▶ [Work instruction]: If a line contains "Given: Uncheck Composition", it is the last one to write out; begin with the first line of the records and copy each exactly.

====== Data listing ======

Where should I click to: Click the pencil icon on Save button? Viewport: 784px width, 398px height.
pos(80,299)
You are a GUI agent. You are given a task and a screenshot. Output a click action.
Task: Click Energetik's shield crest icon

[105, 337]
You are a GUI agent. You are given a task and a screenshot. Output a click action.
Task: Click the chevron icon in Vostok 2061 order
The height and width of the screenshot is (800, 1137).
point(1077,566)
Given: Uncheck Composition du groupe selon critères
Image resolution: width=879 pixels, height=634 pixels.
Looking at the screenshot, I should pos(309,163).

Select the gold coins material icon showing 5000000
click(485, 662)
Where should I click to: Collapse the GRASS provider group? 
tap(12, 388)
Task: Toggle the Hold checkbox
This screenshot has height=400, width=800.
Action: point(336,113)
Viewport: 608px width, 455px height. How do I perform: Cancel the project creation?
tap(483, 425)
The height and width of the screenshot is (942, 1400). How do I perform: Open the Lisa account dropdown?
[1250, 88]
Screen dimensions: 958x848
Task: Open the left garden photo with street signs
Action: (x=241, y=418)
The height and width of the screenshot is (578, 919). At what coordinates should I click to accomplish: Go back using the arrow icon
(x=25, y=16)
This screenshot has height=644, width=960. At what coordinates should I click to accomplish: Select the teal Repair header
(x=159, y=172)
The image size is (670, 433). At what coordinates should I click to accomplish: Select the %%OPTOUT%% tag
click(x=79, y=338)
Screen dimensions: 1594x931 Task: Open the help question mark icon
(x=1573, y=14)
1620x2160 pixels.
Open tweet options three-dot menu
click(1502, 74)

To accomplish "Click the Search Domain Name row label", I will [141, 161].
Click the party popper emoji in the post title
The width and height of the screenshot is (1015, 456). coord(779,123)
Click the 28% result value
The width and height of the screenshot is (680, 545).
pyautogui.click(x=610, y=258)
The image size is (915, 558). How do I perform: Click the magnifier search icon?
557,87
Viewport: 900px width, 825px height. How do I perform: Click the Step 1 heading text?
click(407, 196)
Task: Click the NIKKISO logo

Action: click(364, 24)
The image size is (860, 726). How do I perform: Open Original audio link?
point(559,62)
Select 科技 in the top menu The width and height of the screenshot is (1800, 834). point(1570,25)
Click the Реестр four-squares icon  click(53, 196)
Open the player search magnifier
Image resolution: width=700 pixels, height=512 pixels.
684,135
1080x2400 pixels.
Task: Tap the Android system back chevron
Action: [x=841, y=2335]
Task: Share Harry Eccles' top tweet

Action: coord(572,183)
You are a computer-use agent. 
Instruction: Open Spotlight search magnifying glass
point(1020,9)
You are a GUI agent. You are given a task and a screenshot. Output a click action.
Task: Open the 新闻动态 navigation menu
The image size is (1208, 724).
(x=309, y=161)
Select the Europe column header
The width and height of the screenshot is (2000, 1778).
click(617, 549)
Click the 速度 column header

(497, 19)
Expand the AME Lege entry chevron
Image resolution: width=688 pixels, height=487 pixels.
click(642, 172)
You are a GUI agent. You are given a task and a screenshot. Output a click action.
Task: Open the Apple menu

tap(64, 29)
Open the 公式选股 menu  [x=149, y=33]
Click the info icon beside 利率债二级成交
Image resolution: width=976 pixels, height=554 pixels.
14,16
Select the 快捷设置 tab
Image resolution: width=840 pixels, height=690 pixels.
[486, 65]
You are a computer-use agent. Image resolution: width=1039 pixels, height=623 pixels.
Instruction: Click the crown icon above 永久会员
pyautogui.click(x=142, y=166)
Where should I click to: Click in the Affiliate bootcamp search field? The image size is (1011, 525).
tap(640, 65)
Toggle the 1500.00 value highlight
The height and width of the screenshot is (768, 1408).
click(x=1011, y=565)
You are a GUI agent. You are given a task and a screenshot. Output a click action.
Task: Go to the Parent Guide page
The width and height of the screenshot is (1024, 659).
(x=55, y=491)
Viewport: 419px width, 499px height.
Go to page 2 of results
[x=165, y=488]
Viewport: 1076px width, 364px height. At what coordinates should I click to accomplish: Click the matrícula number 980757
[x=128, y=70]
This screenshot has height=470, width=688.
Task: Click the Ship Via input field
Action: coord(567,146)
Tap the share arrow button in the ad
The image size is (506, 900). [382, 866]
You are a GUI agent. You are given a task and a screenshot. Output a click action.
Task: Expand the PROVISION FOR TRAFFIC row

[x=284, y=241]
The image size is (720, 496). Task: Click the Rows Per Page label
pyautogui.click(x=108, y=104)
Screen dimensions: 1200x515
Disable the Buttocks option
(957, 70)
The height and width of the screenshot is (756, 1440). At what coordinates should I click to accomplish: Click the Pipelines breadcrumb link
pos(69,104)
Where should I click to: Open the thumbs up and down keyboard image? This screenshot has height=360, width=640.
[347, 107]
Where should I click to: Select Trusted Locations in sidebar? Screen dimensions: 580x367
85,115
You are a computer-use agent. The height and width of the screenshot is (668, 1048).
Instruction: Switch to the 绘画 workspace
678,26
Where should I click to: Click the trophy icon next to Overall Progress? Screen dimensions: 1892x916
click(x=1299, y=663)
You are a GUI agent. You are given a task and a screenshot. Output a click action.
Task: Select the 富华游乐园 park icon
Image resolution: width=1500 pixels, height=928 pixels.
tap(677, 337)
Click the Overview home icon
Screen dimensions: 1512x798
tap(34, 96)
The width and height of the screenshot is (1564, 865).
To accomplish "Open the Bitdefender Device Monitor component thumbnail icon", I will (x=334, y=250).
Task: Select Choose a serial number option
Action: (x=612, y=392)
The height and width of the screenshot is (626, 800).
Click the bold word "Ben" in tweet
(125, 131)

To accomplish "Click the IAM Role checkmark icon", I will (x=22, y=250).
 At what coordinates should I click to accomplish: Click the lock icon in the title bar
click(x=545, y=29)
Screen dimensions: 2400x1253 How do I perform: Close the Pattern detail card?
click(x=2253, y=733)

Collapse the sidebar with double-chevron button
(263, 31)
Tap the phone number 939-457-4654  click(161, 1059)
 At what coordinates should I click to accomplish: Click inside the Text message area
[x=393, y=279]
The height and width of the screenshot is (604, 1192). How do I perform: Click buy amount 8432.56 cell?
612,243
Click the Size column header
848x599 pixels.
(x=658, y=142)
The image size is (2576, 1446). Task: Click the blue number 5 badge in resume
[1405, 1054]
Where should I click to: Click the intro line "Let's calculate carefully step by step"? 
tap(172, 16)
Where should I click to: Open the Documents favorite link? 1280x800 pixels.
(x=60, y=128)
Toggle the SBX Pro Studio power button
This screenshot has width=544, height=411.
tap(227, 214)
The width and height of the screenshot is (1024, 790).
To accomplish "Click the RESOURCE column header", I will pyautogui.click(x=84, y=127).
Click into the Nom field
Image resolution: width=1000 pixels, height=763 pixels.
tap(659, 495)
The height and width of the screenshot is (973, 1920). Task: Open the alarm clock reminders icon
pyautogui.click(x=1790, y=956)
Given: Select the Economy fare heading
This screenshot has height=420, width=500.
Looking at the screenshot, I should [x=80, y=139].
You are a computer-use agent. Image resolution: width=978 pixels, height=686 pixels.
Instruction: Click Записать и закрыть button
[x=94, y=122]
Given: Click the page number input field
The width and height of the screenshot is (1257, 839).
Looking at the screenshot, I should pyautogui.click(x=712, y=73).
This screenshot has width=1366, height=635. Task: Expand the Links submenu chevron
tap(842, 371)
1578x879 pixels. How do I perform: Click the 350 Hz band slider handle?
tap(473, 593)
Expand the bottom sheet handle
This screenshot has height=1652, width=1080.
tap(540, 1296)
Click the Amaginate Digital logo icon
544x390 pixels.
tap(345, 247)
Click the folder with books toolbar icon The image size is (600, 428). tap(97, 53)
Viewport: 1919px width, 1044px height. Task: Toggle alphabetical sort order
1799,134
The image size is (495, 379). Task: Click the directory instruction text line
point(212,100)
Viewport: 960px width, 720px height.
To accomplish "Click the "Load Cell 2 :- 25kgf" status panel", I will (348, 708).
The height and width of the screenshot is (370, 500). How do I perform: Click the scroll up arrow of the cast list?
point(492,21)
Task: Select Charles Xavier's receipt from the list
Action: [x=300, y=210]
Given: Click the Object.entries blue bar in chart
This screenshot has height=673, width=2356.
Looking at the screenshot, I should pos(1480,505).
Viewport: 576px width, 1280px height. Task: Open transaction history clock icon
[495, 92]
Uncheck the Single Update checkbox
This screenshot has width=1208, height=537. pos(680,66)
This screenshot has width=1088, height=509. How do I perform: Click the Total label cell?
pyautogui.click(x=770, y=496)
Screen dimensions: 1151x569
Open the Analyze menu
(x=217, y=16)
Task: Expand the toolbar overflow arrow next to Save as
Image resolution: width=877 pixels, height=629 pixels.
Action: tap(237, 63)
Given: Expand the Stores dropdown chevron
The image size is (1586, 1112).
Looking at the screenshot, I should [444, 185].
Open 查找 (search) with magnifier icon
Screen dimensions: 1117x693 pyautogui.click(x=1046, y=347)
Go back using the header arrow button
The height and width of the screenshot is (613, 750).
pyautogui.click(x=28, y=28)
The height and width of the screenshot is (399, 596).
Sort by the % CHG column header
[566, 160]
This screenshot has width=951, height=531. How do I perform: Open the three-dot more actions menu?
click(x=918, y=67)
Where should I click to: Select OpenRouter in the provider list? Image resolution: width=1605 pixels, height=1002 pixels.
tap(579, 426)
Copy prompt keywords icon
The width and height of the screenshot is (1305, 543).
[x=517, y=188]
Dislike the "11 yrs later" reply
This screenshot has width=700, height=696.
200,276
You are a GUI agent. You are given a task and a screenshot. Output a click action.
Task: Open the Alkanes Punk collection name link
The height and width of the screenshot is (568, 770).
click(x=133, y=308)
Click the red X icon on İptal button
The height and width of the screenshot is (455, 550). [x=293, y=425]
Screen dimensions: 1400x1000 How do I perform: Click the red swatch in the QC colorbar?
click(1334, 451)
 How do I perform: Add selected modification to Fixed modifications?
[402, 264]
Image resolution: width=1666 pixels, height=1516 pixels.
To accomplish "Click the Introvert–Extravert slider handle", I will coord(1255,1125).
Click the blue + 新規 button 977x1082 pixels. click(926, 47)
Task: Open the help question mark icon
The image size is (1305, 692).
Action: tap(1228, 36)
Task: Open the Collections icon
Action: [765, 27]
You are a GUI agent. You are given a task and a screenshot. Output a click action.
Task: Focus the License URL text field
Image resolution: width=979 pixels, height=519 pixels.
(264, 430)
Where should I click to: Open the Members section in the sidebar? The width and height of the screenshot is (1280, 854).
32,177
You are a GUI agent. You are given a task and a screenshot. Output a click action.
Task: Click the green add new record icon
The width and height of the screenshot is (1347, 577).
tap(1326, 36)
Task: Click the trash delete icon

======

▶ [Reply to the task]:
Where should I click to: Click the pencil icon on Save button? Viewport: 784px width, 398px height.
pos(80,299)
You are a GUI agent. You are given a task and a screenshot. Output a click action.
Task: Click Energetik's shield crest icon

[105, 337]
You are a GUI agent. You are given a task and a screenshot. Output a click action.
Task: Click the chevron icon in Vostok 2061 order
The height and width of the screenshot is (800, 1137).
point(1077,566)
Given: Uncheck Composition du groupe selon critères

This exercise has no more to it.